After all that is done, he decided that there is still time for him to explain more about Aquaporins. But, the speaker volume is still blurry, so I can only remember and listen, at the function of certain Aquaporins. I can’t remember its precise numbering, but we have Aquaporins on our blood cells, kidney, digestion system, and if I recall even our Brain has some. Prof. Peter also explained that the failure of these blood cells is not lethal, but can make some non-lethal things lethal, such as a common diarrhea can lead to very painful moments, even death. You would also need about twice drinking water values if you happen to have this condition, because waterflow with this condition is just terrible.

After this is done, comes the question session, which I am still slightly annoyed and disappointed until now. However I will still explain some questions that I remembered. Now this session is separated onto 2, one is for students, and the other is for scientists. With 3 people asking as many questions each. I remembered a scientist asking about how much fame Prof. Peter has achieved and has that accomplished his goal of fame. Prof. Peter. answered that he does not need fame, or pictures of him in lots of banners in the U.S. (on his way to Sabuga he saw several banners of his face) he doesn’t even feel like he needed to win that Nobel, as long as he can make people around him happy. He also said that his 2 granddaughters don’t know about the Nobel, but they do know about him being a nice guy and likes to buy ice cream for them. I like Prof. Peter because he is very humble. I cant remember other questions because I am still sad at how I don’t get to ask, but I guess that’s life. Also I was planning to ask, some questions about Aquaporins that I cant remember because I didn’t ask them, and how his team feels about Prof. Peter getting the Nobel.

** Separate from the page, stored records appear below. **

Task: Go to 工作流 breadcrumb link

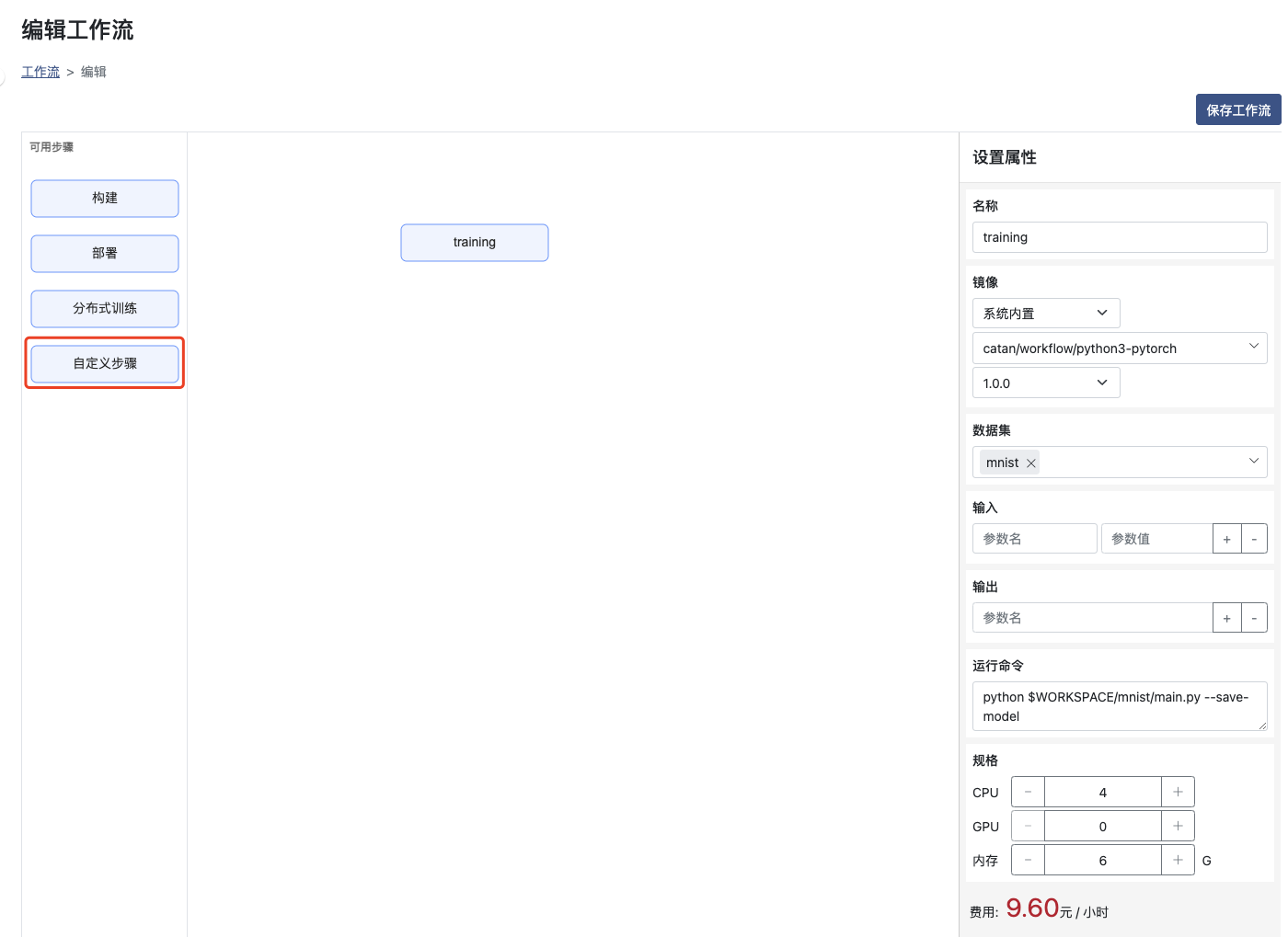Action: [40, 72]
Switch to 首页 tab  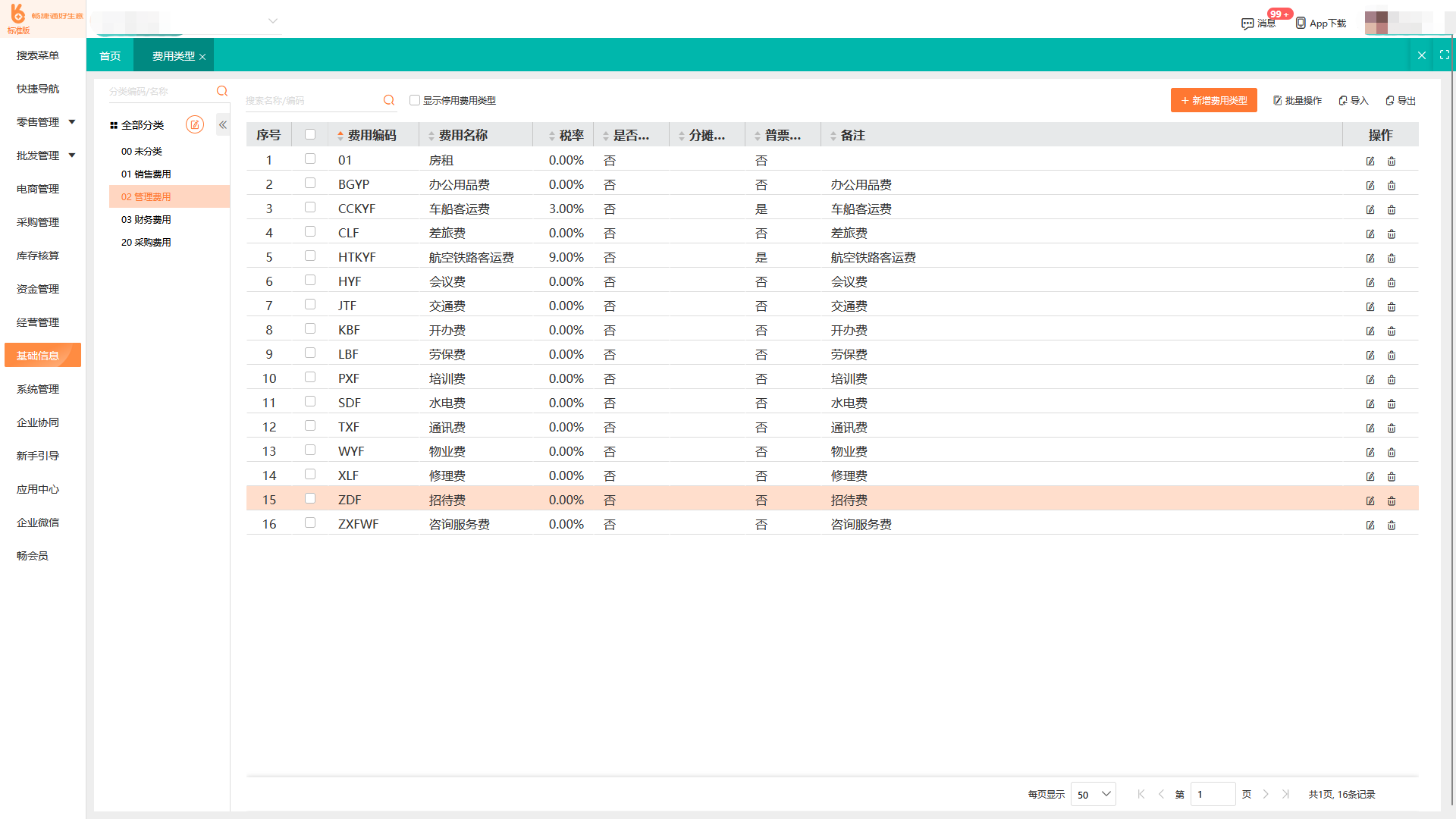point(110,56)
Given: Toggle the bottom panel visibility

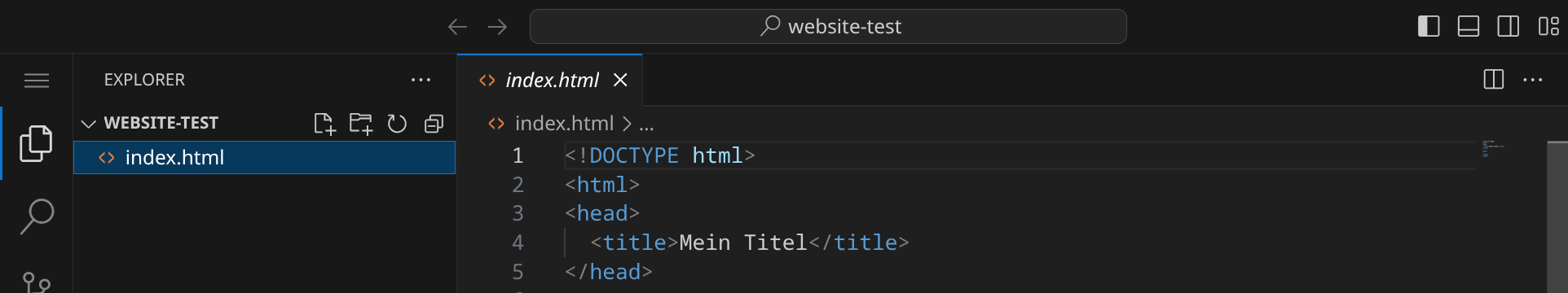Looking at the screenshot, I should [x=1469, y=27].
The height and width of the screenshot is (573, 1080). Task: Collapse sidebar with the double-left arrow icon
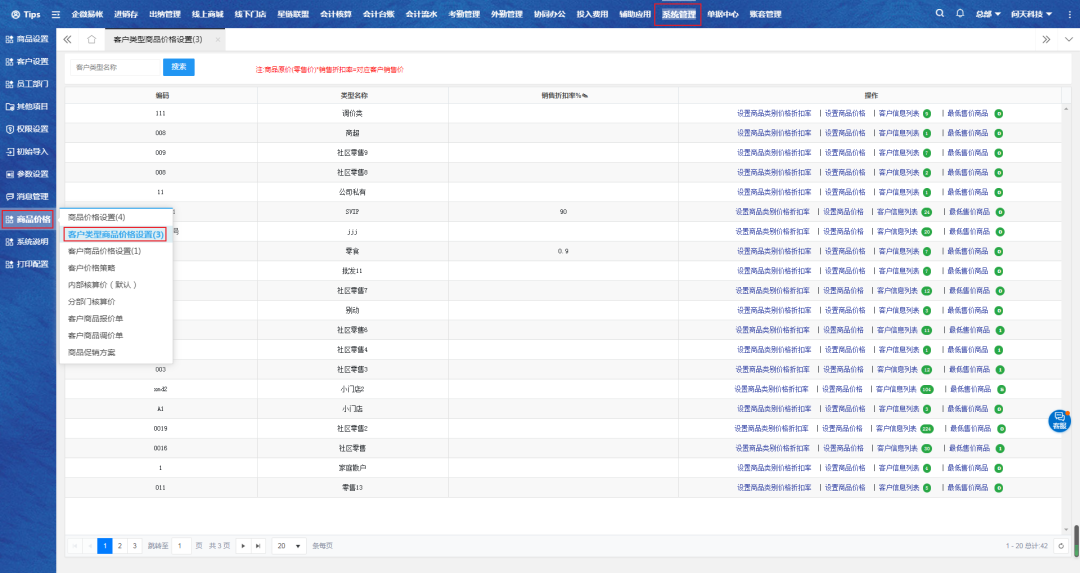(x=67, y=39)
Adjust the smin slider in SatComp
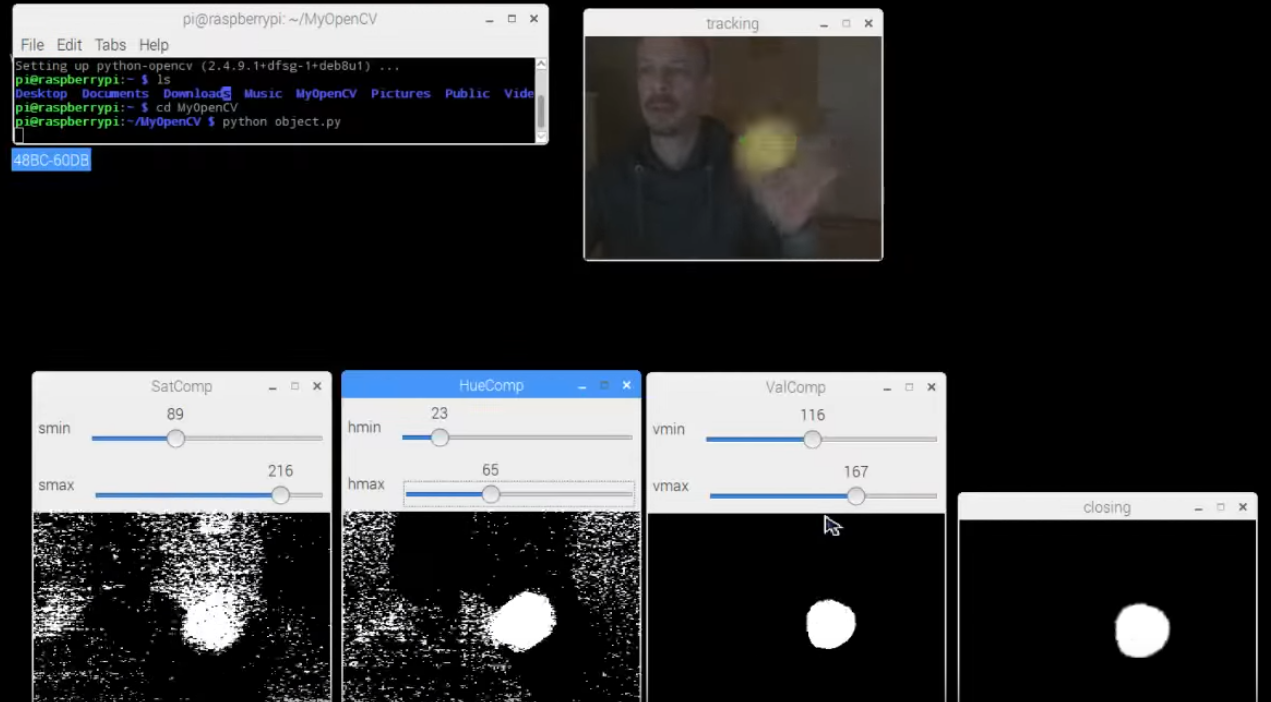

After the 3rd time of the ITB song being sung, the event has officially ended with all of the lecturers escorting Prof. Peter outside.

Thoughts:
I feel honoured to hear Prof. Peter’s lecture and his humility. I am also amazed at his consistency at working, and just sees an award as a bonus, not a goal. I would actually love to ask, unfortunately I didn’t get a chance to make Prof. Peter remember that 14 year old asking him a question. But its ok, I’ll get my chance to ask in next year’s (or 2-3 years from now) Nobel Lecture.